Baseball Stories: “Trade” may have you wanting to renegotiate your “contract”

Editor’s Note: Baseball Stories is a new column by author Rick Wilber that will review, well, baseball stories. Rick writes baseball stories of his own, including the memoir “My Father’s Game,” the short-story and essay collection “Where Garagiola Waits,” and the recent mystery novel, “Rum Point,” all available on Amazon or through Rick’s website at www.rickwilber.net. TTFB is thrilled to add some literary panache to its writers roster.

I have in front of me a Shouts & Murmurs story from the May 30, 2011, issue of The New Yorker. A friend of mine, science-fiction novelist and editor Ben Bova, sent it to me, knowing I’d love the story. Ben and I share an interest in baseball, and especially an interest in baseball stories. We co-authored a short story a few years ago, in fact, that put Babe Ruth and Lou Gehrig into an epic struggle with Old Scratch himself.

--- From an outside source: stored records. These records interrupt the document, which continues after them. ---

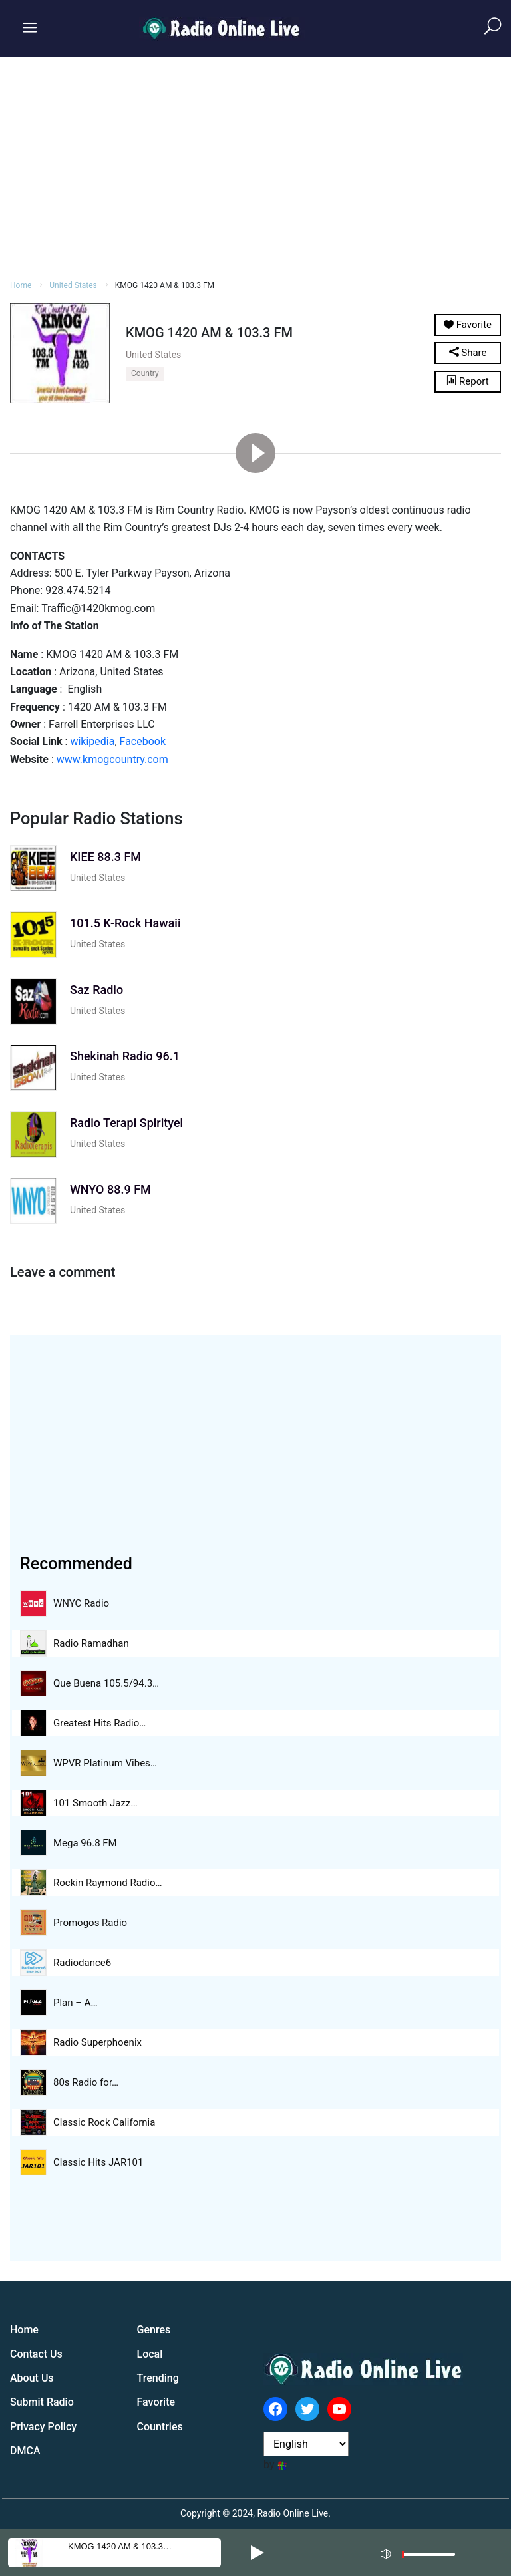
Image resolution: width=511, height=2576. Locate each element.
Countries (160, 2426)
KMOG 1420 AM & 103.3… (120, 2546)
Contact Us (36, 2354)
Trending (158, 2378)
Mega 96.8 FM (85, 1843)
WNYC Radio (81, 1603)
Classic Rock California (104, 2122)
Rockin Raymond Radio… (107, 1883)
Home (20, 285)
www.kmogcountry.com (112, 759)
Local (150, 2354)
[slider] (428, 2558)
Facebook (143, 741)
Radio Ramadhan (91, 1643)
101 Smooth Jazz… (95, 1803)
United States (72, 285)
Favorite (156, 2402)
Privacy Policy (43, 2426)
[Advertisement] (255, 166)
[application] (422, 2552)
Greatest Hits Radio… (99, 1723)
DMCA (25, 2450)
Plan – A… (75, 2003)
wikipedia (92, 741)
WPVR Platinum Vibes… (105, 1763)
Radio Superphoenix (97, 2042)
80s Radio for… (85, 2082)
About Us (32, 2378)
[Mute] (387, 2552)
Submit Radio (42, 2402)
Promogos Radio (90, 1923)
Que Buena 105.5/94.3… (106, 1683)
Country (145, 373)
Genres (154, 2329)
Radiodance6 (82, 1963)
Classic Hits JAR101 (98, 2162)
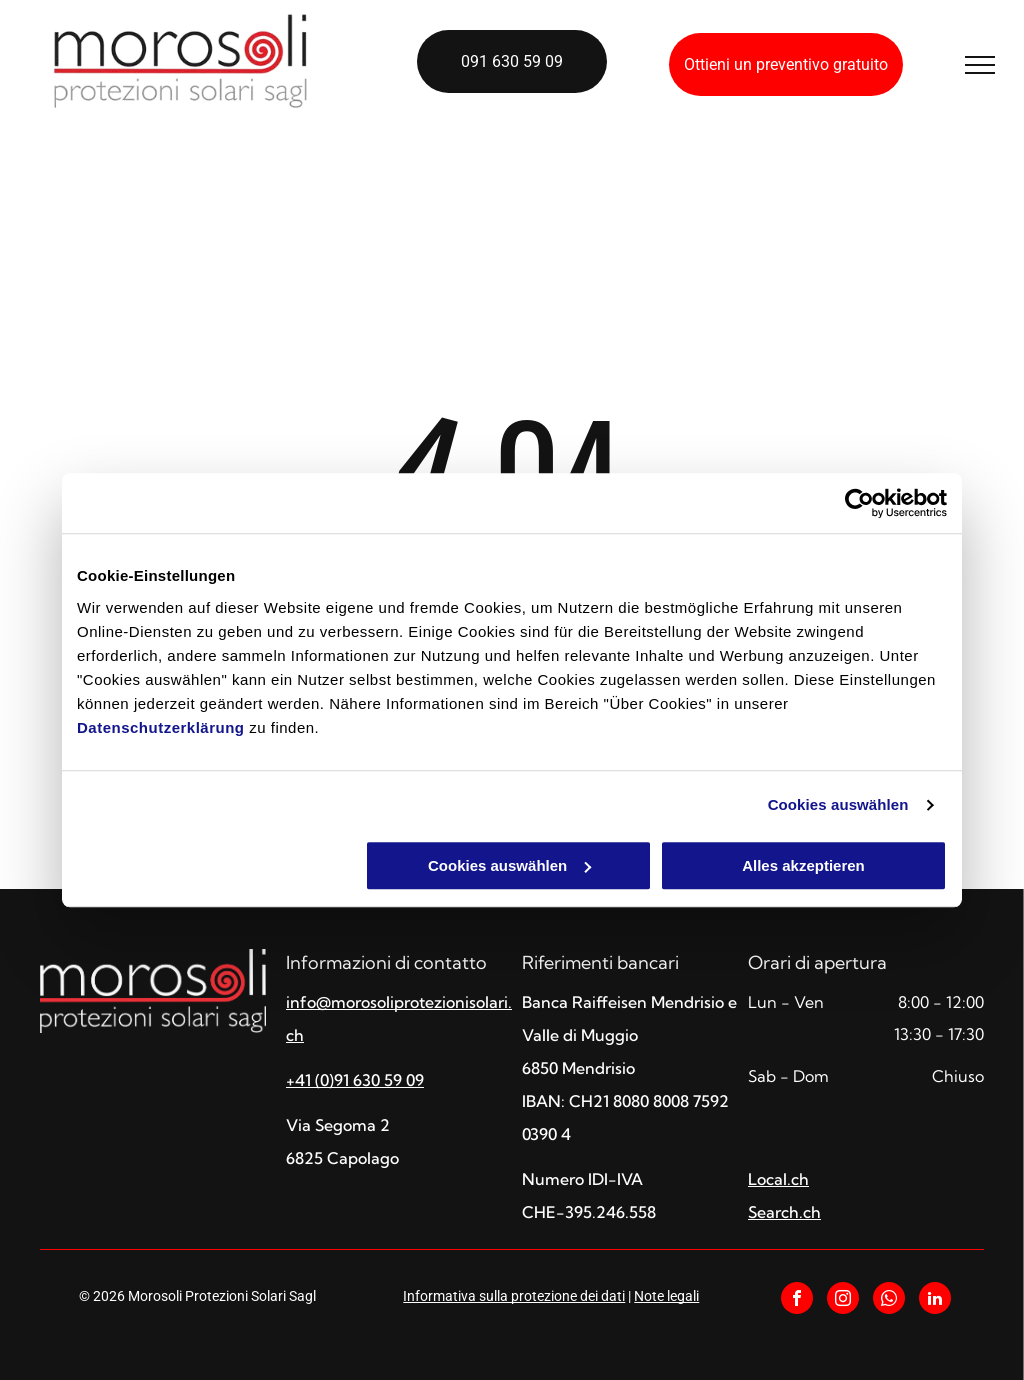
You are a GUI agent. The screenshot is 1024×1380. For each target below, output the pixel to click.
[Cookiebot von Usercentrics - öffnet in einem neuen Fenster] (859, 503)
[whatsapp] (889, 1300)
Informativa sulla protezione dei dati (514, 1296)
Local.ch (778, 1179)
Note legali (666, 1296)
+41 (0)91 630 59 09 (355, 1080)
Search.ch (784, 1212)
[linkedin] (935, 1300)
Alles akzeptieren (803, 865)
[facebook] (797, 1300)
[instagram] (843, 1300)
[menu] (980, 65)
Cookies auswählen (838, 804)
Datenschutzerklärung (161, 727)
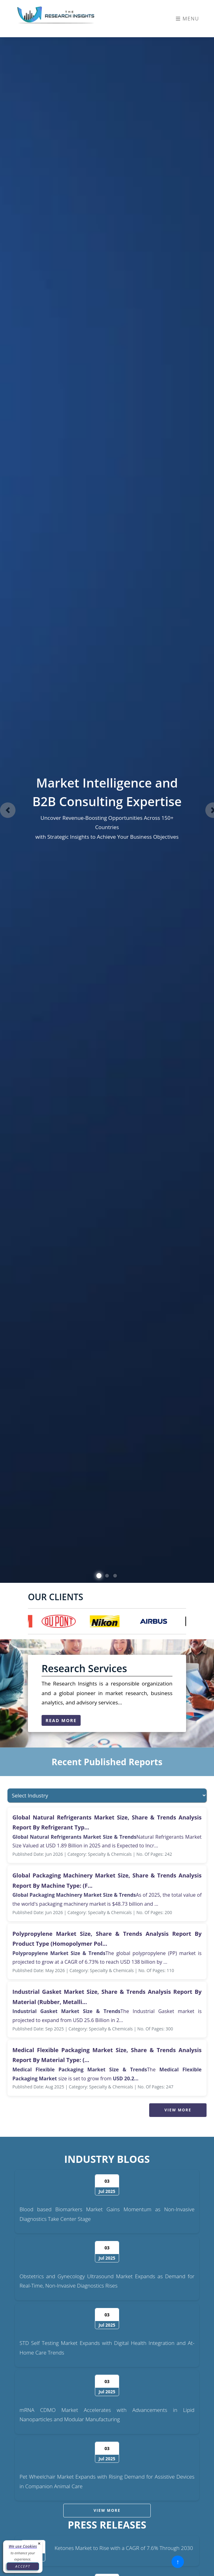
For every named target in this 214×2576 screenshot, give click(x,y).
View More (177, 2110)
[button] (8, 810)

We had so much fun with that story that we tinkered with a longer story that’s a fictionalized version of the famous Moe Berg story, where a journeyman baseball player in the 1930s became an important spy for the U.S. during World War II. One of these days, perhaps, we’ll get that story finished.

I’m a longtime New Yorker subscriber but the magazine is a weekly and thick with some of the best writing in America. Reading it is like the literary version of eating dark chocolate for me, I can only take so much of it at a time, and so I often don’t read it quite cover to cover. I’d missed this little story, and I’m grateful to Ben for making sure I saw it.

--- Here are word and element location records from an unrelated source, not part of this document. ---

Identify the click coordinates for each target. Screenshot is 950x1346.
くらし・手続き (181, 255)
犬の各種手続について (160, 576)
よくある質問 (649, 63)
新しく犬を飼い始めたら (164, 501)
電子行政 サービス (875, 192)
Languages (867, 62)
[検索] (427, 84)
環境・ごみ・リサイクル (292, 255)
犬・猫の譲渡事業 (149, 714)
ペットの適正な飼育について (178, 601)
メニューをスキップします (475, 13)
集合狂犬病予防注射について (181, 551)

The piece, called “Trade,” (which you can read here) is by Simon Rich and it’s about baseball and relationships. And it’s hilarious. A guy named Josh finds out that his girlfriend has traded him, apparently because of his statistics: a five-argument losing streak, forty-five Missed Compliments, twelve Accidental Insults. He admits that he’s been playing like a rookie.

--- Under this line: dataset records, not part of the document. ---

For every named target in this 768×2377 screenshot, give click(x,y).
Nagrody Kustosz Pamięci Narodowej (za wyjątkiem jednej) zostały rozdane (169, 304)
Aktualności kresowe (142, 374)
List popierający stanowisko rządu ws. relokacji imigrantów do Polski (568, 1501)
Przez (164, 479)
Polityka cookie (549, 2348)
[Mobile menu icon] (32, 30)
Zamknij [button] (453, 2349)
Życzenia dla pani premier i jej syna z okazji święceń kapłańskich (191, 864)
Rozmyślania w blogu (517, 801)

His brother isn’t surprised when he hears the news, telling Josh that “You had a five-argument losing streak. And then there were all those errors” (the Missed Compliments, the Forgotten Events, the Accidental Insults). But his brother offers consolation, too, noting that he was traded himself once just after taking his girlfriend out to a fancy restaurant, buying her a necklace, taking her to a show and then massaging her feet. “You hit for the cycle,” our hero marvels. “Uh-huh,” his brother admits, but she traded him anyway. It was, after all, right before the trading deadline – Valentine’s Day.

What’s great about this story is that the word “baseball” is not to be found anywhere in the nearly 2,000-word story; but it is obvious to us that baseball, or at least its terminology, is at the heart of the story, and gives it the comic turn that makes it work. The first paragraph makes it clear when Josh admits to himself that he knew a trade was possible because, after all, trades are “part of the game.”

The writer, Simon Rich, knows he doesn’t have to hit us over the head with a Louisville Slugger to make his point. We don’t need to be told that he’s gently poking fun at baseball and baseball fans and SABR members and literary readers of The New Yorker and editors of that same publication: all of whom are so familiar with baseball and so familiar with the common use of baseball analogies in life and literature, that they get the joke when they read this story.

We get it, we get it, and that’s a major part of the appeal of baseball in storytelling. The game is so deeply imbedded in our culture that its terminology and its structure and its history and, too often, its clichés are all so familiar to almost all Americans that they need no explanation. Baseball is its own genre with its own tropes and its own style. It is, as Rich makes obvious to us, so well-understood by all Americans, from the poorly read to the most literate readers in the land, that a few little hints here and there make it work. And in the case of “Trade,” Rich is able to play off that subtext, all the background we all share for the game, to use the game ironically even as he moves us through the plot.

Our hero has been traded to a new girl. Will his career prosper there or will the new girl put him on waivers and perhaps he’ll wind up in Durham or Buffalo? Happily, she’s a sort of SABR member of the opposite sex. She finds real promise in some of his stats (his crossword skills are through the roof, she notes) and she sought the trade. By story’s end he’s embraced, literally, his new team and he revels in the joy that comes from Opening Day.

In short, it’s baseball, it’s life, it’s funny. You should give the story a read.